BACKGROUND: Studies comparing the microbiological profiles among sepsis patients identified with either Sequential Organ Failure Assessment (SOFA) score or systemic inflammatory response syndrome (SIRS) criteria are limited. The aim was to examine if there are differences in the microbiological findings among septic patients identified by Sepsis-3 criteria compared to patients identified by the previous sepsis criteria, SIRS, and without organ failure. A secondary purpose was to examine if we could identify microbiological characteristics with increased risk of 28-day mortality.

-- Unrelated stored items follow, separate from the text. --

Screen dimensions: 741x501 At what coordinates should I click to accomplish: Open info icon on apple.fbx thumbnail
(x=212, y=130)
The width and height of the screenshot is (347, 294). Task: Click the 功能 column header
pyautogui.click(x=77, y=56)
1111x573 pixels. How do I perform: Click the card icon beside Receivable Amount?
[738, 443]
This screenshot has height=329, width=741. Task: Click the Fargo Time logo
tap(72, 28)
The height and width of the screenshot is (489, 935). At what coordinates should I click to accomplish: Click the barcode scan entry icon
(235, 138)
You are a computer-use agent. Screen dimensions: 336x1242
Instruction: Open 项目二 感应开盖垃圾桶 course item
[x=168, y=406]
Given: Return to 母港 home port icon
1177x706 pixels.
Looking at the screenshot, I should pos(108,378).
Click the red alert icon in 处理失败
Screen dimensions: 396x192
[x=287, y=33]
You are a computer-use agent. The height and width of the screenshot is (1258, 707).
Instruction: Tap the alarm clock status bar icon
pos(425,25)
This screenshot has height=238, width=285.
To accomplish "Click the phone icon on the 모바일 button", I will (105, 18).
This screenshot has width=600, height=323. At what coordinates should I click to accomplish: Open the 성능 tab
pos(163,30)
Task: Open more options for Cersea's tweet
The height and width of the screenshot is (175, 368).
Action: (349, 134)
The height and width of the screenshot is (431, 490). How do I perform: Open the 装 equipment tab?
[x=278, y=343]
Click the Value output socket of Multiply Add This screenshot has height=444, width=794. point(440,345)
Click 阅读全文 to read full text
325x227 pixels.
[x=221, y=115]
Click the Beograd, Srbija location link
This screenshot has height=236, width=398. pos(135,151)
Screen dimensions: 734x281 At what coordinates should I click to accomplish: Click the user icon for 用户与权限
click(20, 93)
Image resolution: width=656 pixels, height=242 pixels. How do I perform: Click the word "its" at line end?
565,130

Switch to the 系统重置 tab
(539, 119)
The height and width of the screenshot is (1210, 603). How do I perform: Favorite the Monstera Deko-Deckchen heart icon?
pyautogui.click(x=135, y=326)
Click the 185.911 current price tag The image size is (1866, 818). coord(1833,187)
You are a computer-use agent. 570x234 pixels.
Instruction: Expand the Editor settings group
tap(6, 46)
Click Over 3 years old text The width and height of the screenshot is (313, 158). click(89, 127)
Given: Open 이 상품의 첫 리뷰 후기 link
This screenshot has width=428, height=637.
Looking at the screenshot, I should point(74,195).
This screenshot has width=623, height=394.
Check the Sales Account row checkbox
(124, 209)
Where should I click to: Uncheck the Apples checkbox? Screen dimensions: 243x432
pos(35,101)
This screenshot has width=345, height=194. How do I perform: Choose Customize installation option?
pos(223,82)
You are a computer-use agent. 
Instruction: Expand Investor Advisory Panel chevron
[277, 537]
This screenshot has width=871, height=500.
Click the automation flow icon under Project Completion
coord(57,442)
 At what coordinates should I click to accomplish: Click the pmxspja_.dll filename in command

METHODS: Prospective cohort study of all adult (≥ 18 years) patients admitted with sepsis to the Emergency Department of Slagelse Hospital, Denmark from 1st October 2017 to 31st March 2018. Information regarding microbiological findings was obtained via linkage between a sepsis database and the local microbiological laboratory data system. Data regarding 28-day mortality were obtained from the Danish Civil Registration System. We used logistic regression to estimate the association between specific microbiological characteristics and 28-day mortality.
RESULTS: A total of 1616 patients were included; 466 (28.8%; 95% CI 26.6%-31.1%) met SOFA criteria, 398 (24.6%; 95% CI 22.5-26.8%) met SIRS criteria. A total of 127 patients (14.7%; 95% CI 12.4-17.2%) had at least one positive blood culture. SOFA patients had more often positive blood cultures compared to SIRS (13.9% vs. 9.5%; 95 CI on difference 0.1-8.7%). Likewise, Gram-positive bacteria (8.6% vs. 2.8%; 95 CI on difference 2.8-8.8%), infections of respiratory origin (64.8% vs. 57.3%; 95 CI on difference 1.0-14%), Streptococcus pneumoniae (3.2% vs. 1.0%; 95% CI on difference 0.3-4.1) and polymicrobial infections (2.6% vs. 0.3% 95 CI on difference 0.8-3.8%) were more common among SOFA patients. Polymicrobial infections (OR 3.70; 95% CI 1.02-13.40), Staphylococcus aureus (OR 6.30; 95% CI 1.33-29.80) and a pool of "other" microorganisms (OR 3.88; 95% CI 1.34-9.79) in blood cultures were independently associated with mortality.
CONCLUSION: Patients identified with sepsis by SOFA score were more often blood culture-positive. Gram-positive pathogens, pulmonary tract infections, Streptococcus pneumoniae, and polymicrobial infections were also more common among SOFA patients. Polymicrobial infection, Staphylococcus aureus, and a group of other organisms were independently associated with an increased risk of death.